*Text excerpt:*
........
Thus permanent revolution, i.e., the abolition of capitalist rule in backward Russia and the establishment of a socialist order, was rooted in the immediate needs of the Russian masses and in the Bolshevik perspective that Russia’s isolation would soon be mitigated by the spread of socialist revolution in Europe.

For the Bolsheviks, Marxist theory had to coincide with reality; the highly unstable dual power that they faced, soviets versus a capitalist government, had but one resolution: “All Power to the Soviets!” On Oct. 25, 1917, when the Bolsheviks had won a significant majority in all the soviets throughout the country, they moved to establish the world’s first workers’ state, headed by a government of the working class and its allies among the vast poor peasantry and soldiery.

Which class shall rule society?
........
*Entries provided:*
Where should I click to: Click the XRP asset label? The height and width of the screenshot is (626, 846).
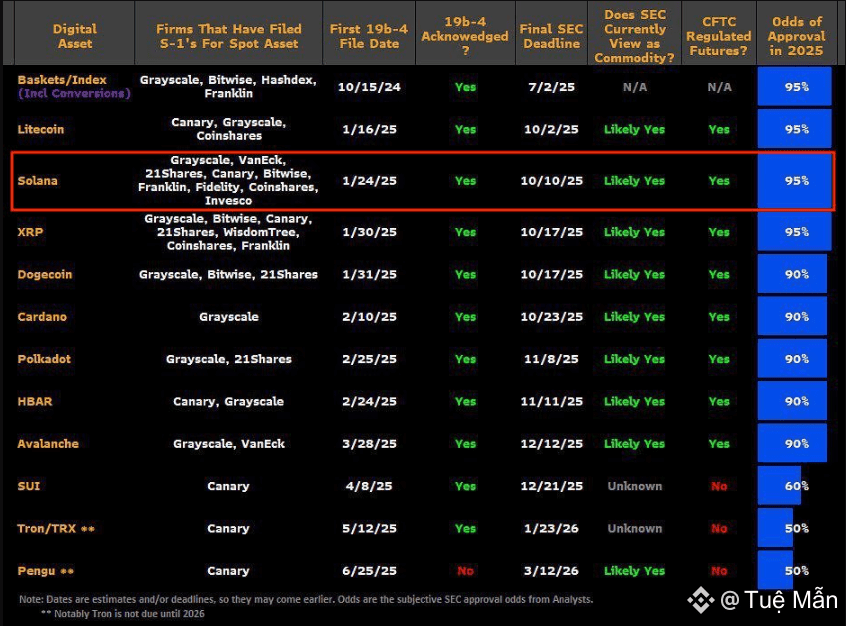click(x=30, y=232)
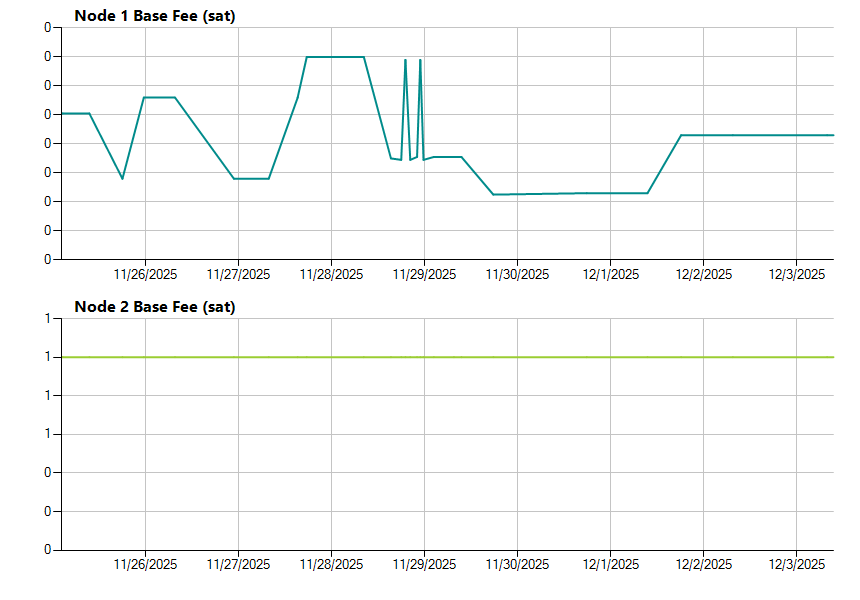Click the first dip in Node 1 line before 11/26
Screen dimensions: 860x600
pyautogui.click(x=122, y=178)
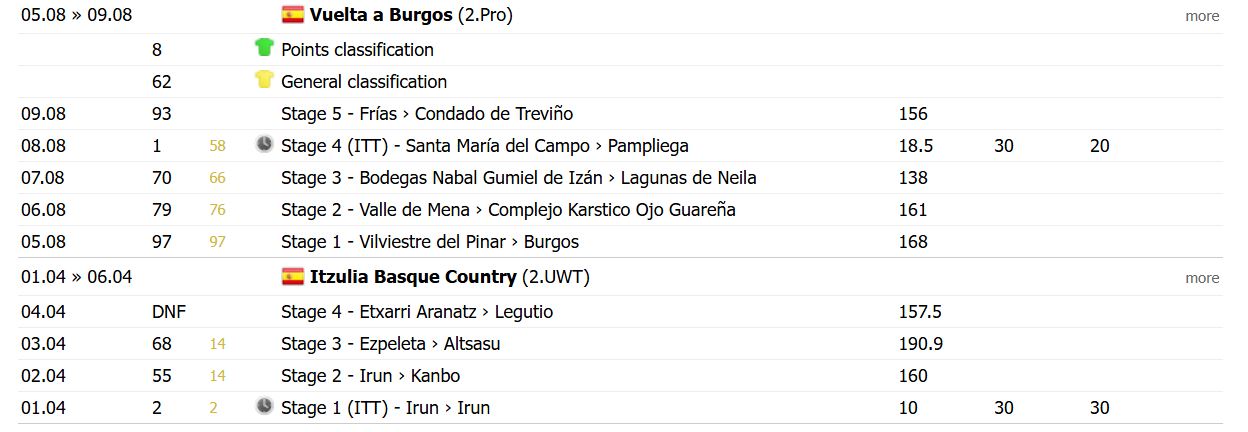
Task: Open Stage 4 Etxarri Aranatz to Legutio
Action: [417, 312]
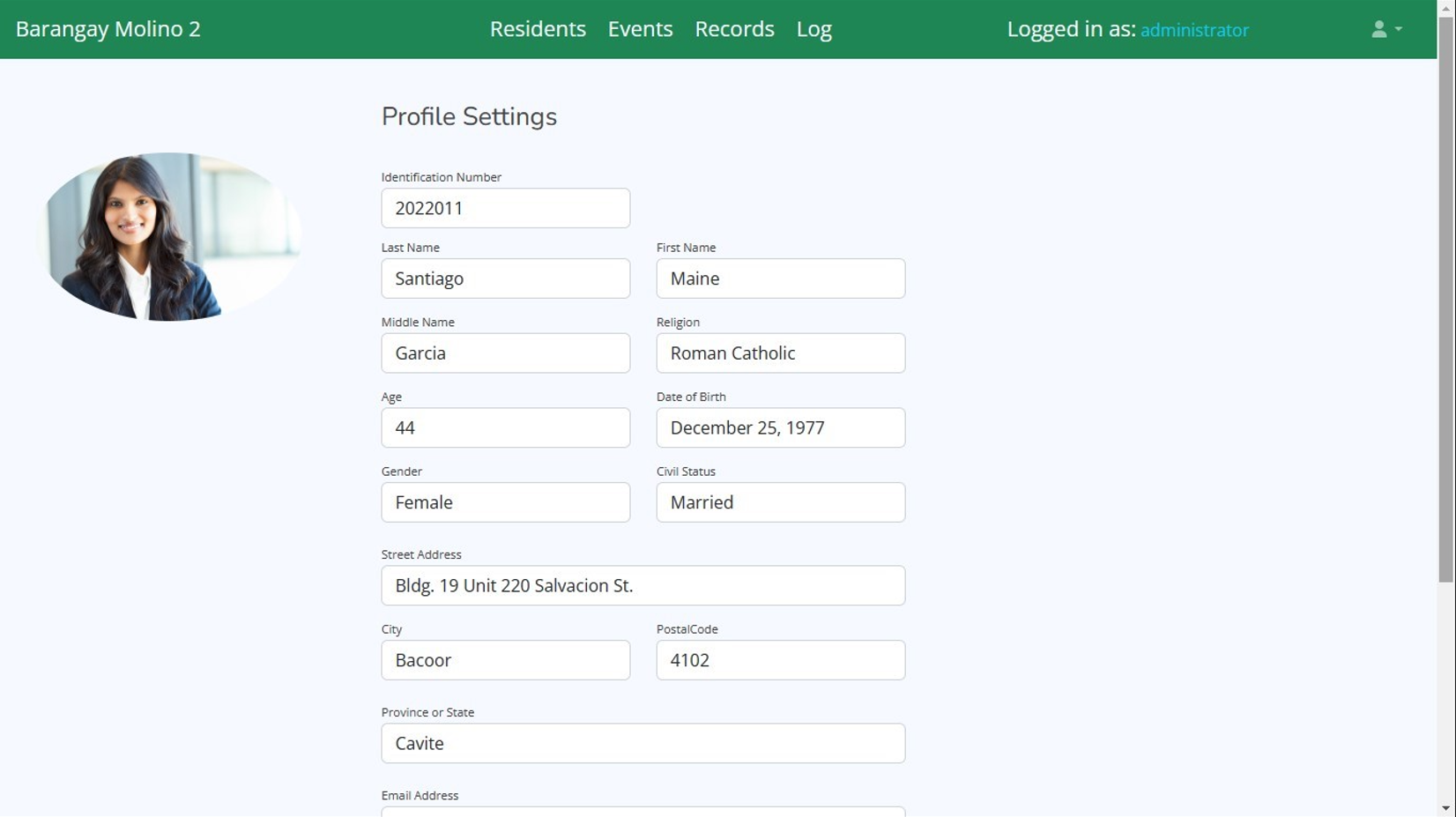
........
*Given task 1:*
Answer these questions about the passage on the Bolshevik revolution:
(a) What did the Bolsheviks expect would ease Russia's isolation?
(b) Which two sides made up the dual power the Bolsheviks faced?
(c) On what date did the Bolsheviks move to establish the workers' state?
*Given task 2:* Write the next part of the passage on the Bolshevik revolution, starting after its closing question.

*Task output 1:*
(a) The spread of socialist revolution in Europe.
(b) The soviets and a capitalist government.
(c) Oct. 25, 1917.

*Task output 2:*
This critical issue, “Which class shall rule society—the workers and their allies among the oppressed or the capitalists—remains the central issue in world politics today. Indeed, many socialist groups today support, in one form or another, openly capitalist politicians and politics. Some are quite open in this support—including the Democratic Socialists of America and the Communist Party, which called for a vote for Democrat Hillary Clinton. Similarly, in the Democratic primaries, Socialist Alternative gave support to Bernie Sanders. The Party of Socialism and Liberation and Workers World called for a Sanders primary vote in New York and California. The latter two parties have a longstanding record of supporting “progressive Democrats” who are Black or Latino, as with their support to Jesse Jackson and others from the liberal wing of the Democratic Party.

The Green Party, a party of middle-class liberals and radicals, sometimes runs its own candidates in “safe states” while calling for a vote for the Democrats in contested races.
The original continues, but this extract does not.